Furthermore, the increase in adverse events appears highest in the first 90 days after stopping the thienopyridine antiplatelet clopidogrel in both medically and PCI-treated ACS patients (incidence rate ratios 1.98 and 1.82 respectively).[17] This study did not explore the reasons why patients stopped taking thienopyridine drug therapy. Even assuming that adherence to dual antiplatelet post-PCI medication is good, stent thrombosis

occurs in 0.5–2% of elective and up to 6% of ACS patients who are given a stent.[18] Thus the risk of a cardiovascular event due to stent thrombosis increases with increasing non-adherence. In a further study investigating the prevalence and predictors of thienopyridine antiplatelet discontinuation post-myocardial infarction (MI) in patients treated with BMS, almost one in Selleckchem Stem Cell Compound Library seven patients discontinued thienopyridine by day 30.[19] This was associated with a significantly higher increase in mortality over the next 11 months (7.5 compared with 0.7%, P<0.0001). Those who discontinued

were less educated, not married, had previous co-morbidities and were generally older. What the study did not illustrate, beyond interpretation of demographic data, were the reasons why individual patients had stopped their medication. However, it does allow for hypotheses to be drawn from the results, which can be explored further using qualitative techniques. The effect of medication cost in relation to adherence has been studied by Ko et al.[20] in 10 000 patients, all of whom were above the age of 65 check details and had received either BMS or DES as PCI in Canada. Thienopyridine antiplatelet therapy was given to patients at low cost. This

study found that non-adherence was highest in the patients who had to pay the most for their prescription. The group who received free medication were almost 70% more likely to order prescriptions, thus implying a prohibitive effect of healthcare charges and supporting the argument that patients who have to pay for medication are less likely to access it. Non-adherence increased Forskolin the risk of mortality. The investigators also found that patient adherence decreased with increasing time after the index event, suggesting that a degree of ambivalence manifests with time. The effect of adherence to statin therapy has also been investigated post-PCI.[21] The relative risk reduction for those on statin post-PCI was reported as 22% in the original trial.
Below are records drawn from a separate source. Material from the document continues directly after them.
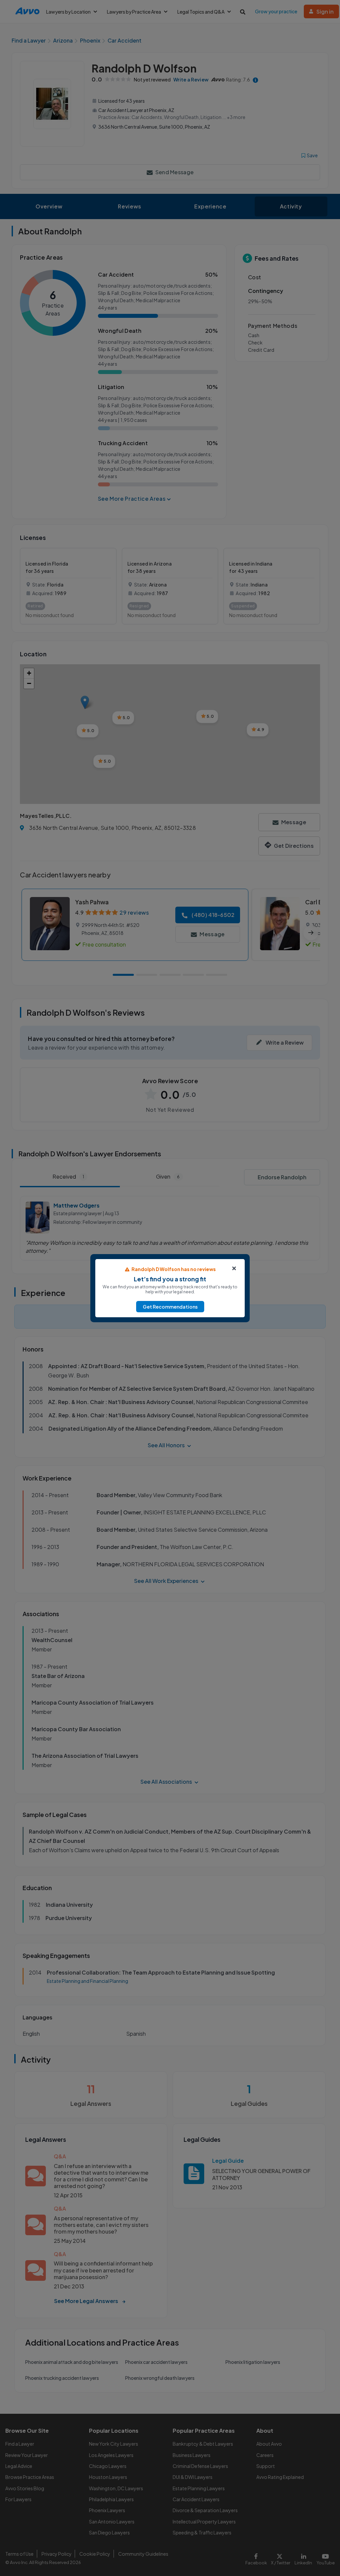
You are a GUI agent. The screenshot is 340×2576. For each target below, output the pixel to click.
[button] (170, 1306)
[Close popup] (234, 1268)
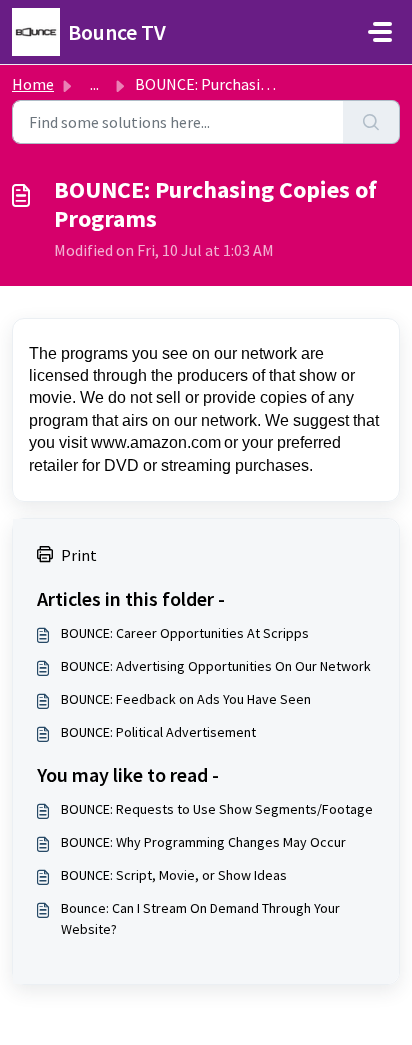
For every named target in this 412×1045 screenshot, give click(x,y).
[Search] (371, 122)
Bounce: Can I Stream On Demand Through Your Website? (200, 918)
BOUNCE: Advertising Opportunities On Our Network (216, 666)
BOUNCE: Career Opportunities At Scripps (185, 633)
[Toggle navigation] (380, 32)
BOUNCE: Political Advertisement (158, 732)
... (94, 84)
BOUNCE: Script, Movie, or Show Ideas (174, 875)
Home (33, 84)
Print (79, 555)
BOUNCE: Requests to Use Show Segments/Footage (217, 809)
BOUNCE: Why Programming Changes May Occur (203, 842)
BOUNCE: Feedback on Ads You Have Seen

After analysis and adjusting for non-compliance, the relative risk reduction for major cardiac events was 32%, with the additional 10% relative risk reduction being due purely to good adherence to medication. Previous research has quantitatively characterised some aspects of medication adherence post-PCI. However, there has not been a detailed exploration of the patient-specific factors relating to such adherence.